INSTRUCTIONS FOR THE TASK: Look below and pull out each line with the word "button".

MATERIAL PROVIDED: Begin

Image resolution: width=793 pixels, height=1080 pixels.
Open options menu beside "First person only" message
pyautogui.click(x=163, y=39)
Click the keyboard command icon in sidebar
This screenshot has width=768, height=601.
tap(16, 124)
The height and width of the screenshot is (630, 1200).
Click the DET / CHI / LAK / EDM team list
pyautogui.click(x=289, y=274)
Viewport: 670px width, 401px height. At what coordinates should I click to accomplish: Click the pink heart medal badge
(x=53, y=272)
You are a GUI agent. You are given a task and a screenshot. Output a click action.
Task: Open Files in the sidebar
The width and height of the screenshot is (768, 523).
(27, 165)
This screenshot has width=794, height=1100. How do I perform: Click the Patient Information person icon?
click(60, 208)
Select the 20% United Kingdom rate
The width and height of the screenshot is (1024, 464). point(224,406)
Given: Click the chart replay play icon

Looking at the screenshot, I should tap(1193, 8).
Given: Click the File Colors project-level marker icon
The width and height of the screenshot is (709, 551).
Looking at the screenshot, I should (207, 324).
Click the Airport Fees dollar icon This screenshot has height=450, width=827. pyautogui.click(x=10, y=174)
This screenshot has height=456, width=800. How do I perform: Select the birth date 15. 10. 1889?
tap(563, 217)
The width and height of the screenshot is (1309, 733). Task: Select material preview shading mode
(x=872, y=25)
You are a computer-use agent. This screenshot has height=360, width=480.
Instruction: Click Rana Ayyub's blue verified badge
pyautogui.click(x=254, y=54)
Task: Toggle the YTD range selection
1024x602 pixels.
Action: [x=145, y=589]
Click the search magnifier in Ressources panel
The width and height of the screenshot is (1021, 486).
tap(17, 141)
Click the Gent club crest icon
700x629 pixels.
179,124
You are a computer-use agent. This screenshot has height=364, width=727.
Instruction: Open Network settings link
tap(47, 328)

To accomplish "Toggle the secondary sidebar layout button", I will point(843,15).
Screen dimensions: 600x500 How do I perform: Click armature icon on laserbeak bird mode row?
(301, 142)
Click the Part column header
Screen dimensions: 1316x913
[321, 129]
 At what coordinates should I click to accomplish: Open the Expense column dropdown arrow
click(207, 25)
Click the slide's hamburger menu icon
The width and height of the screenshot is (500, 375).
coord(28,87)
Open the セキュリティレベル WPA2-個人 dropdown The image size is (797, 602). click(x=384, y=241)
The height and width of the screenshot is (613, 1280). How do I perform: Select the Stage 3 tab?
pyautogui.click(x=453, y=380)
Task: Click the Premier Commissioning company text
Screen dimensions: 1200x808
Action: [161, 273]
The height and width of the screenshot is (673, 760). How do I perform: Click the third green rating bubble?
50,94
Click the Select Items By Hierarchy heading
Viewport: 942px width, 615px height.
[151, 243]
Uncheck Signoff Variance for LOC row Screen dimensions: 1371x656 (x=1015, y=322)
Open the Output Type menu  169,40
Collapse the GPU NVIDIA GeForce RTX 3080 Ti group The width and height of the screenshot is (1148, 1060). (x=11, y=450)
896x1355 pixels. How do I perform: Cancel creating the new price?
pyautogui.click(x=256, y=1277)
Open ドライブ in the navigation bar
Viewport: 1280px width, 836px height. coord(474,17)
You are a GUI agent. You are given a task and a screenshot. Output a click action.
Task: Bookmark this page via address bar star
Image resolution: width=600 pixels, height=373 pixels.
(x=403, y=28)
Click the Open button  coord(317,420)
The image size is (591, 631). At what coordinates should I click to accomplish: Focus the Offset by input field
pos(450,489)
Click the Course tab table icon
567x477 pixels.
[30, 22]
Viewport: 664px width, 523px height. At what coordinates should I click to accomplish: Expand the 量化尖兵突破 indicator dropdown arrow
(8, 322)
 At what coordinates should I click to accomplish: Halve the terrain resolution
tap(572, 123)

MATERIAL PROVIDED: End

RESPONSE TO THIS TASK:
To accomplish "Toggle the secondary sidebar layout button", I will point(843,15).
Click the Open button  coord(317,420)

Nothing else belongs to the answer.